The hacker, who goes by the pseudonym Amadon, called his findings a “social engineering hack to completely compromise all security around ChatGPT output.” An explosives expert who reviewed the chatbot’s output told TechCrunch that the instructions obtained could be used to craft a detonable product and are too sensitive to disclose.
TechCrunch is not publishing some of the prompts used in the jailbreak or some of the ChatGPT responses so as not to aid malicious actors. However, in several prompts later in the conversation, the chatbot responded with materials necessary for making explosives.

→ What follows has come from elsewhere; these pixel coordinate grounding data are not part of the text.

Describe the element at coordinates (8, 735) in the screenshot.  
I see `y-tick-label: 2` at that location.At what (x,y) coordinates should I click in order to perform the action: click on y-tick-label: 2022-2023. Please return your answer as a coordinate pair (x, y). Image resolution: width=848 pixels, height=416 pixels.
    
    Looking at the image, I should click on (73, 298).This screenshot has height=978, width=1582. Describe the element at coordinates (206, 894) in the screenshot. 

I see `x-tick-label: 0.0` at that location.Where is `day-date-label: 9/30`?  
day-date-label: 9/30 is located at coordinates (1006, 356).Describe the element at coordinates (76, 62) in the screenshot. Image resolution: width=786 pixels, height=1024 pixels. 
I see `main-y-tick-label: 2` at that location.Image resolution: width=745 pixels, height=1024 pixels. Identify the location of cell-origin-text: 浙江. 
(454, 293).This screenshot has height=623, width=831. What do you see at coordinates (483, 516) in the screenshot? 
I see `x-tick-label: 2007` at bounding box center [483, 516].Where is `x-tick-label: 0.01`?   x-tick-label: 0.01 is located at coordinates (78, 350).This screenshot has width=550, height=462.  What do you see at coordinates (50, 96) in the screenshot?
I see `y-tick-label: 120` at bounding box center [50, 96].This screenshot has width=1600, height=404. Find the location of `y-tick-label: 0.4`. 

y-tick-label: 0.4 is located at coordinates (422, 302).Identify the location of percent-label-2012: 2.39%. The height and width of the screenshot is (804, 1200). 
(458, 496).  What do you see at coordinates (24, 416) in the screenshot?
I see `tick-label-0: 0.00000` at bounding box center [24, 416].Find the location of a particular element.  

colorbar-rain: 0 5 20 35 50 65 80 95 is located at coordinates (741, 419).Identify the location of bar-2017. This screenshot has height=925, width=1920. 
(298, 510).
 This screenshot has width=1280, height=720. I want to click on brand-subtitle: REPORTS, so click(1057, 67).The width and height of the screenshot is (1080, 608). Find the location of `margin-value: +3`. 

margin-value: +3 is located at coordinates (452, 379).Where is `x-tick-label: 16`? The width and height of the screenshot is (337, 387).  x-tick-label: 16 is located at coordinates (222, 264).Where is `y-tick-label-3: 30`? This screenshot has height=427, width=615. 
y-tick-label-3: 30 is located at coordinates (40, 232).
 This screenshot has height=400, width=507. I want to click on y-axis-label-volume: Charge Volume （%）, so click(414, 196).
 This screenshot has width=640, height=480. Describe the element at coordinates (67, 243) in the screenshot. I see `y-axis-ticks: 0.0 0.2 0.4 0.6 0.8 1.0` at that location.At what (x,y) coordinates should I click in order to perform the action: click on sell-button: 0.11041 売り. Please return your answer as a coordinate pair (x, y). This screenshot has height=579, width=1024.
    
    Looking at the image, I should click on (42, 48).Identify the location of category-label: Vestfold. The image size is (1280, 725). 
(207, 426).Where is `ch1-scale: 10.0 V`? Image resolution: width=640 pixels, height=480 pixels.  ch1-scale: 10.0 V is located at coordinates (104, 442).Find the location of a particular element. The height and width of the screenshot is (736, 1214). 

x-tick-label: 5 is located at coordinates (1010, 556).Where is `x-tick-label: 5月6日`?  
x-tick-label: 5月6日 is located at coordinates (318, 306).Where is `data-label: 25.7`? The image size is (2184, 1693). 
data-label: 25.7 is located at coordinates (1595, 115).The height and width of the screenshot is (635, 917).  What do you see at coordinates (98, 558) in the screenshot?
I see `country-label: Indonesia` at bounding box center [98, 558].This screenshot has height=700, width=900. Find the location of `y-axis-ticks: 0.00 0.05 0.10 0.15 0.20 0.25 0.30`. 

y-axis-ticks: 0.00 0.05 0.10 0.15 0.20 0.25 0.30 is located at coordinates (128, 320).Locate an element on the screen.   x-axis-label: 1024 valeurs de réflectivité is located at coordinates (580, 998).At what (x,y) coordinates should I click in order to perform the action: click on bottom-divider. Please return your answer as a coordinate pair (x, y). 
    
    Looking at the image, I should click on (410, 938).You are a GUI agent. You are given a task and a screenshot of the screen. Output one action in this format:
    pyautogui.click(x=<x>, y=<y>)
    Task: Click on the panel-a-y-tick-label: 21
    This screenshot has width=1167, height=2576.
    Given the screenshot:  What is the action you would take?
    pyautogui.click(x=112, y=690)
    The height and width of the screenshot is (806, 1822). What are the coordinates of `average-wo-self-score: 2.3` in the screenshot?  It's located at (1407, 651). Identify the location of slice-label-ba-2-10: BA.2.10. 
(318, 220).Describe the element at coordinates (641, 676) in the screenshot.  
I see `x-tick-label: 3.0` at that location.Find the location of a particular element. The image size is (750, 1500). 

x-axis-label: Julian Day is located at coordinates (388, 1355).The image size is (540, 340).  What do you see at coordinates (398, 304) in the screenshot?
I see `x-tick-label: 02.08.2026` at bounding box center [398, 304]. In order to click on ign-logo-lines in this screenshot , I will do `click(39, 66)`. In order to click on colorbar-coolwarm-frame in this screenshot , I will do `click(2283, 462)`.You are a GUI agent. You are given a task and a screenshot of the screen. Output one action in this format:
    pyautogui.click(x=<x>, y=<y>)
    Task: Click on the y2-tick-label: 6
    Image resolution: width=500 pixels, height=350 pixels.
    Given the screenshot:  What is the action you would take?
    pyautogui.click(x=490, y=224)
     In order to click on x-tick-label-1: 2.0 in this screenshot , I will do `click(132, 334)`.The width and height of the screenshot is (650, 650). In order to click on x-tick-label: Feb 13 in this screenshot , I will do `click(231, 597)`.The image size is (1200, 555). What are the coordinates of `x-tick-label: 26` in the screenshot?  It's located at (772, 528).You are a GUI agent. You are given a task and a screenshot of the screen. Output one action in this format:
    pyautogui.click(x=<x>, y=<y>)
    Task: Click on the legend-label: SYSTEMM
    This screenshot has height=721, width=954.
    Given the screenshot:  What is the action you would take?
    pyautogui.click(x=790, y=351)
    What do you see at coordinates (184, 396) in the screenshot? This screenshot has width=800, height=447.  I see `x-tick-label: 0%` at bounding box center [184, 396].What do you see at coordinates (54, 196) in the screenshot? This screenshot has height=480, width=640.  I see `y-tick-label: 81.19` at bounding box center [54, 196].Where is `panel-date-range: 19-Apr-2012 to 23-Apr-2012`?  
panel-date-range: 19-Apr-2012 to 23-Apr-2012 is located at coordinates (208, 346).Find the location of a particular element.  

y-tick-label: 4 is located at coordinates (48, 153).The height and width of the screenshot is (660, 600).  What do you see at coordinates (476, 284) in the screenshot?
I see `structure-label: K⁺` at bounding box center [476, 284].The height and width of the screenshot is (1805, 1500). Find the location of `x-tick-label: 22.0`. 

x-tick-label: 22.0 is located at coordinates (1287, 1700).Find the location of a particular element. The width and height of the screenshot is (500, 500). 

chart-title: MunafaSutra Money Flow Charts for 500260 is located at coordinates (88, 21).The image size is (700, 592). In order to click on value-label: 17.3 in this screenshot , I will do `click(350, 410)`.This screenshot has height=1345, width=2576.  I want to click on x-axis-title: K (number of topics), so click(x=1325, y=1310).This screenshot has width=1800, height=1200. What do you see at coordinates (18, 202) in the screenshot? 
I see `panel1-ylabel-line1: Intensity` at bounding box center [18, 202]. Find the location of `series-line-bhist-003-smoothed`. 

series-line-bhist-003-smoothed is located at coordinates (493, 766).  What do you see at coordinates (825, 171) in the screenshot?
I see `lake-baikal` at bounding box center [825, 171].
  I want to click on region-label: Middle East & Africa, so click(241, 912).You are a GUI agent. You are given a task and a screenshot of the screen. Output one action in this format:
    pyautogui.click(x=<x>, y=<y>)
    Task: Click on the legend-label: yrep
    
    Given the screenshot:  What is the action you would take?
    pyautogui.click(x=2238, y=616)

ChatGPT then explained that these materials could be combined to create “a powerful explosive that could be used to create mines, booby traps, or improvised explosive devices (IEDs).” From that point on, as Amadon refined the explosives, ChatGPT wrote increasingly detailed instructions to create “minefields” and “Claymore-style explosives.”
Amadon told TechCrunch that “there really is no limit to what you can ask once you get past those barriers.”
“I have always been intrigued by the challenge of navigating AI security. [Chat]GPT, it’s like working on an interactive puzzle—understanding what triggers its defenses and what doesn’t,” Amadon said. “It’s about weaving narratives and creating contexts that are consistent with the rules of the system, pushing the boundaries without crossing them. The goal isn’t hacking in the conventional sense, but engaging in a strategic dance with the AI, figuring out how to get to the right answer by understanding how it ‘thinks.’”
“The science fiction scenario takes the AI out of the context where it searches for censored content in the same way,” Amadon said.
ChatGPT’s instructions on how to make a fertilizer bomb are largely correct, according to Darrell Taulbee, a retired University of Kentucky professor. In the past, Taulbee cooperated with the US Department of Homeland Security make fertilizer less dangerous.
“I think that’s way too much information” [too much information] “to be made public,” Taulbee told TechCrunch in an email after reviewing the full transcript of Amadon’s conversation with ChatGPT. “Any safeguards that may have been put in place to prevent the provision of pertinent information about the production of fertilizer bombs were bypassed by this line of inquiry, as many of the steps described would have certainly produced a detonation mixture.”
Last week, Amadon submitted its findings to OpenAI via the company bug bounty programbut received the response that “model security issues are not a good fit for a bug bounty program because they are not single, discrete bugs that can be directly fixed. Solving these issues often requires extensive research and a broader approach.”
Instead, Bugcrowd, which manages OpenAI’s bug-finding program, asked Amadon to report the issue via a different form.
There are other places on the internet where you can find instructions on how to make fertilizer bombs and other things. Similar techniques were also used to jailbreak chatbots like Amadon. By their nature, generative AI models like ChatGPT rely on the immense amounts of information collected and gathered from the internet, and AI models have made it much easier to extract information from the darkest corners of the web.